Question

Identify each polynomial as a monomial, a binomial, or a trinomial. Give the degree of the polynomial.$$15 x-7 x^{3}$$

Answer

**step1 Identify the Number of Terms**

First, we need to count how many terms are in the given polynomial. A term is a single number, variable, or product of numbers and variables. Terms are separated by addition or subtraction signs.

$$15x - 7x^3$$

In this polynomial, the terms are $$15x$$ and $$-7x^3$$. There are two terms.

**step2 Classify the Polynomial by Number of Terms**

Based on the number of terms, polynomials are classified as follows:
- Monomial: a polynomial with one term.
- Binomial: a polynomial with two terms.
- Trinomial: a polynomial with three terms.
Since the given polynomial has two terms, it is a binomial.

**step3 Determine the Degree of Each Term**

The degree of a term is the sum of the exponents of the variables in that term.
For the term $$15x$$, the variable is $$x$$ and its exponent is 1.
So, the degree of $$15x$$ is 1.
For the term $$-7x^3$$, the variable is $$x$$ and its exponent is 3.
So, the degree of $$-7x^3$$ is 3.

**step4 Determine the Degree of the Polynomial**

The degree of a polynomial is the highest degree of any of its terms. Compare the degrees of the terms found in the previous step.

$$ \text{Degree of } 15x = 1 $$

$$ \text{Degree of } -7x^3 = 3 $$

The highest degree among the terms is 3. Therefore, the degree of the polynomial $$15x - 7x^3$$ is 3.

Alternative answer

Answer: Binomial, Degree 3 Explain
This is a question about identifying a polynomial by its number of terms and finding its degree . The solving step is:

1. First, I looked at the polynomial `15x - 7x^3`. I saw that it has two parts separated by a minus sign: `15x` and `-7x^3`. Since it has two terms, it's called a **binomial**.
2. Next, I needed to find the degree. The degree is the biggest exponent on the variable (like 'x'). In `15x`, the exponent on 'x' is 1 (even if it's not written, it's understood to be 1). In `-7x^3`, the exponent on 'x' is 3.
3. Between 1 and 3, the bigger number is 3. So, the degree of the whole polynomial is **3**.

Alternative answer

Answer: This is a binomial with a degree of 3. Explain
This is a question about identifying types of polynomials based on the number of terms and finding the degree of a polynomial . The solving step is:

First, I looked at the polynomial: $$15 x-7 x^{3}$$
I saw that it has two main parts separated by a minus sign: `15x` and `-7x^3`.
When a polynomial has two terms, we call it a **binomial**. Just like a bicycle has two wheels!

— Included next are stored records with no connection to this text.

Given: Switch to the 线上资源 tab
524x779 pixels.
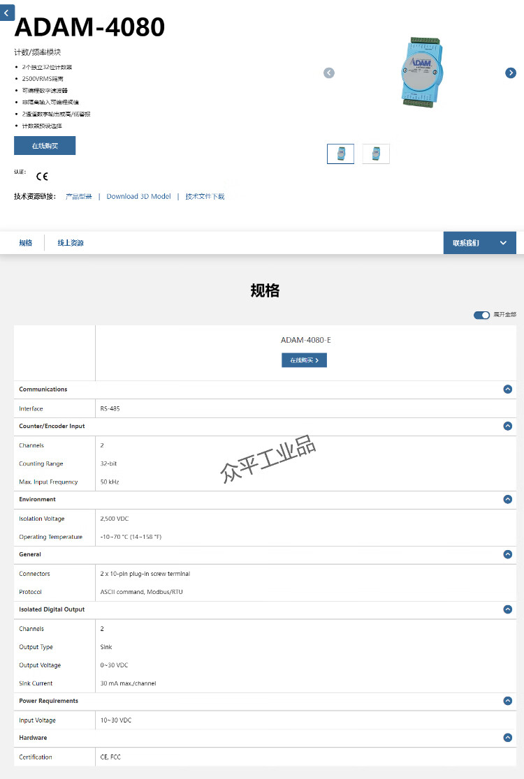Looking at the screenshot, I should pyautogui.click(x=71, y=243).
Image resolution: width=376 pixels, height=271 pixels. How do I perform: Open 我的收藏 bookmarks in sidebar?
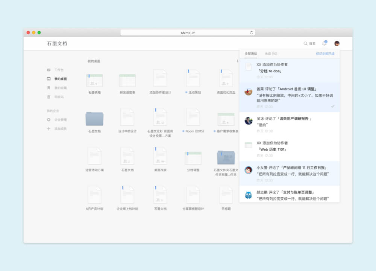[x=60, y=88]
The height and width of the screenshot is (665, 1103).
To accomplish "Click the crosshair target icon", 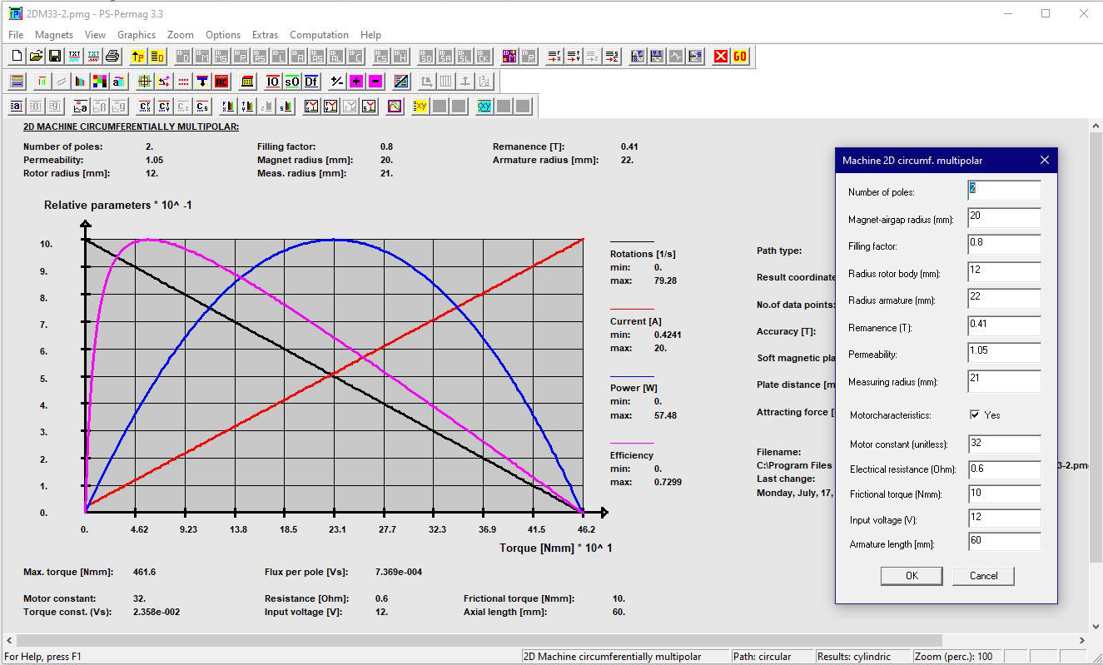I will point(144,82).
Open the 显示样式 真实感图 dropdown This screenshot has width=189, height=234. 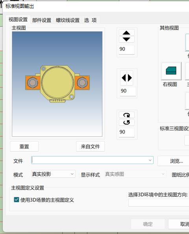pos(135,174)
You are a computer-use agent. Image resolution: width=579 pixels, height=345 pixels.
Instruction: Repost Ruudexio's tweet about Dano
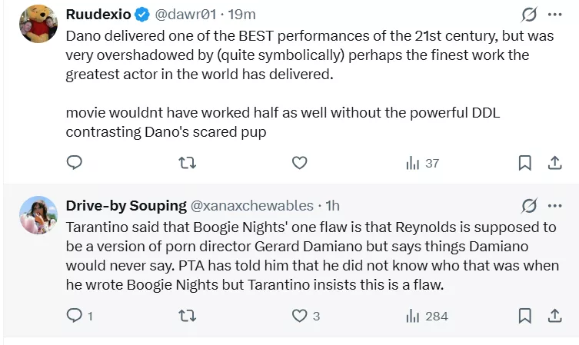point(187,163)
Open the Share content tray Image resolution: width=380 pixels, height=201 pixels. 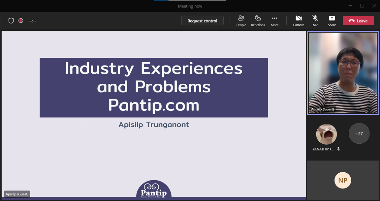[332, 21]
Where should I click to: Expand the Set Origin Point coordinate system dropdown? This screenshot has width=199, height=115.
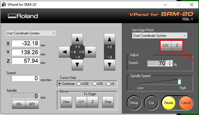[159, 36]
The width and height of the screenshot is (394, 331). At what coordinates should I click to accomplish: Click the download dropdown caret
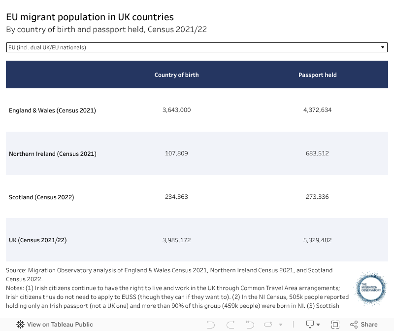[318, 325]
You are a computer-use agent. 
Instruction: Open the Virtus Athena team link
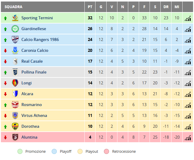click(34, 116)
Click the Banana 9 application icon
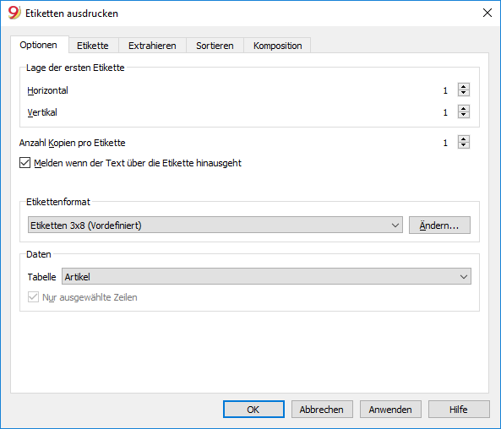The height and width of the screenshot is (429, 501). (x=14, y=14)
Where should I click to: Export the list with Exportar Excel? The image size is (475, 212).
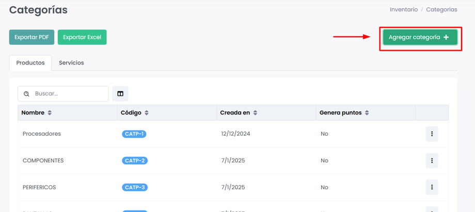pos(82,37)
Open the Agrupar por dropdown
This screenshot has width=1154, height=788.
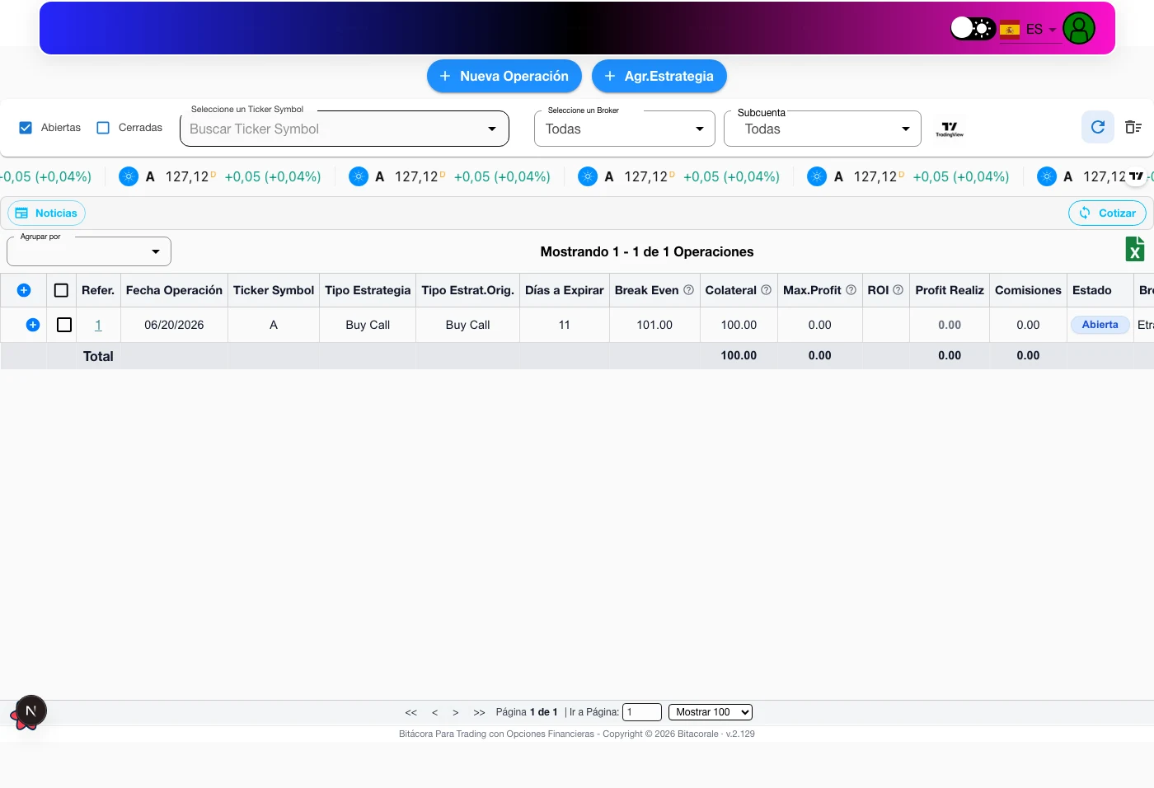coord(89,251)
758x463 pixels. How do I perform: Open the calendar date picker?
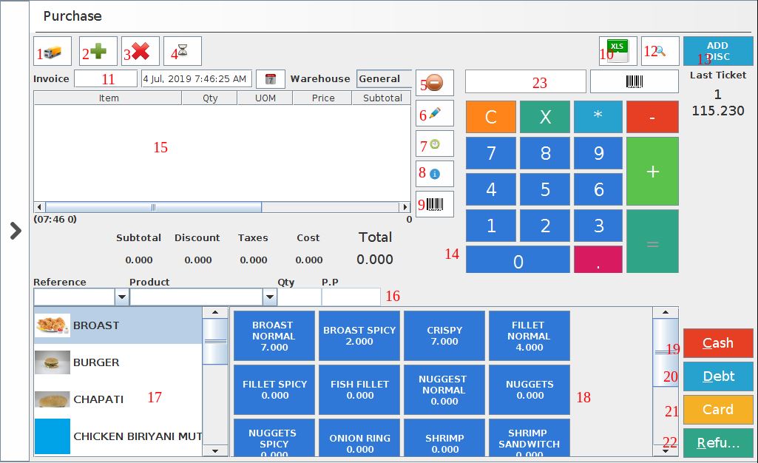pyautogui.click(x=271, y=79)
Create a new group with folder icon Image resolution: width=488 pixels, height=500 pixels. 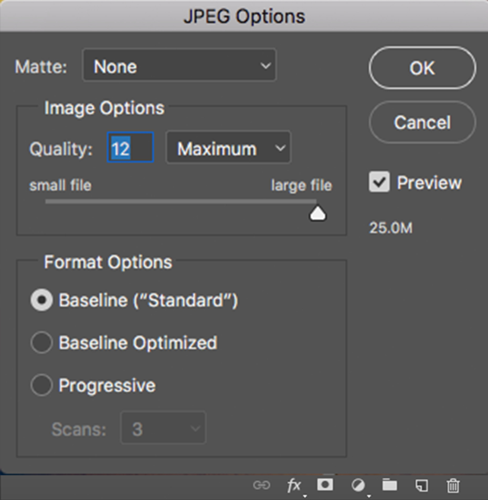click(389, 485)
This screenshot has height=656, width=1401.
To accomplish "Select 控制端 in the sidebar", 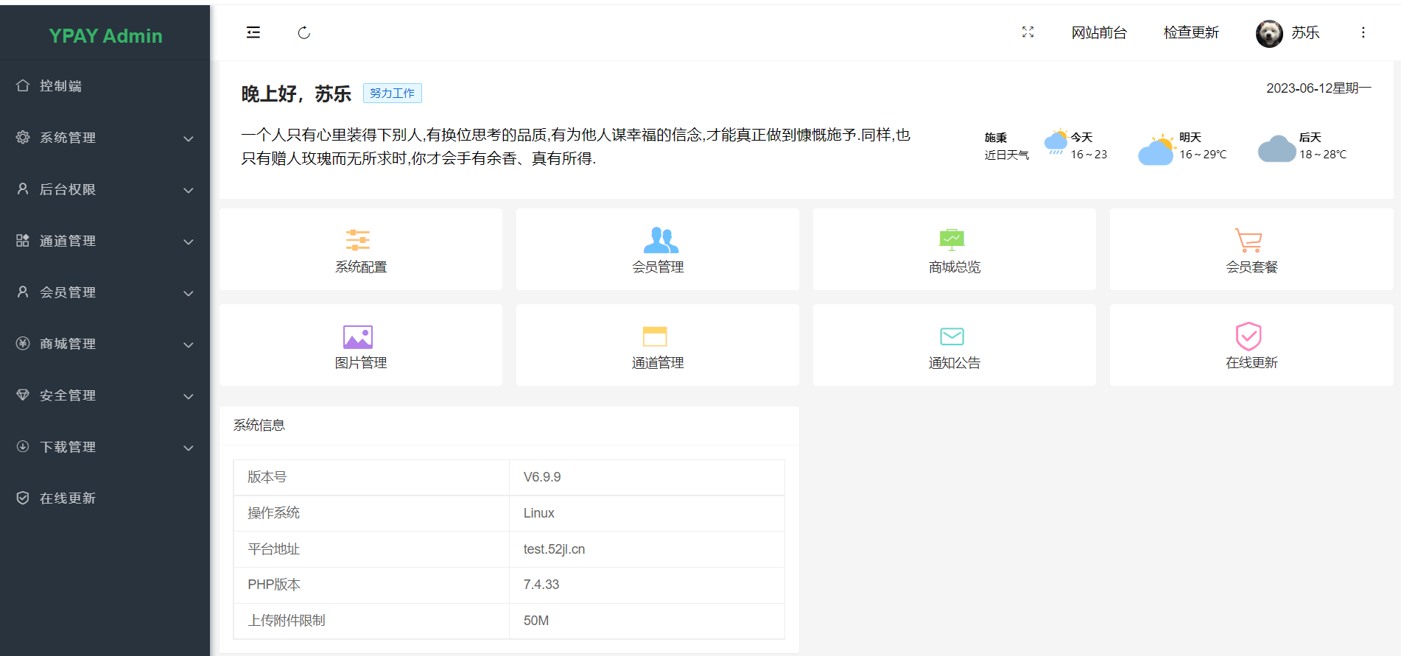I will point(60,86).
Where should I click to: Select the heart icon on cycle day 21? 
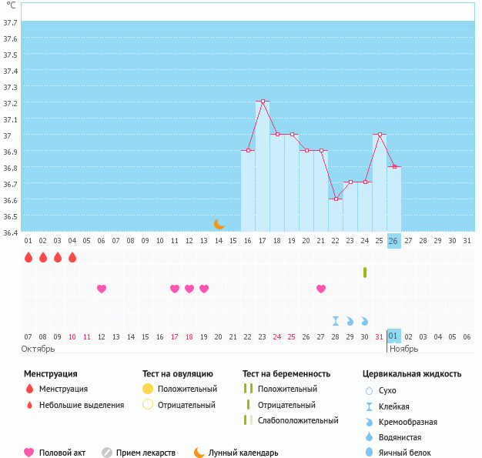click(321, 289)
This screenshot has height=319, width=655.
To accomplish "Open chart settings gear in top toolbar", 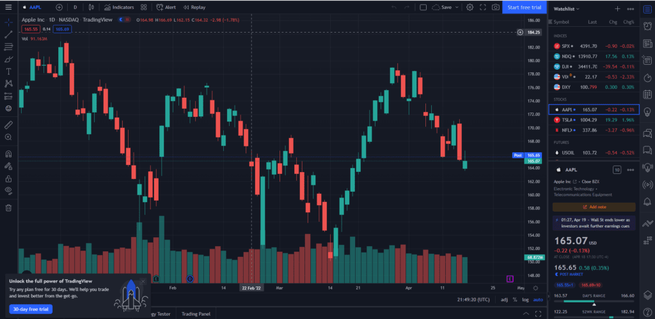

Next, I needed to find the degree. The degree of a polynomial is the highest power (exponent) of the variable in any of its terms.
* For the term `15x`, the variable `x` has an exponent of 1 (because `x` is the same as `x^1`). So, this term's degree is 1.
* For the term `-7x^3`, the variable `x` has an exponent of 3. So, this term's degree is 3.

Comparing the degrees of the terms (1 and 3), the highest one is 3.
So, the degree of the whole polynomial is 3.

Alternative answer

Answer:
Binomial; Degree 3 Explain
This is a question about <identifying polynomials by their number of terms and finding their degree>. The solving step is:

First, I look at the polynomial given: `15x - 7x^3`.
Then, I count how many separate parts (called "terms") it has. I see `15x` is one term and `-7x^3` is another term. That's two terms! So, a polynomial with two terms is called a **binomial**.
Next, I need to find the degree. The degree of a polynomial is the biggest exponent on any of its variables. For `15x`, the `x` has an invisible exponent of 1. For `-7x^3`, the `x` has an exponent of 3.
Since 3 is bigger than 1, the highest degree in this polynomial is **3**.
So, it's a Binomial with a Degree of 3.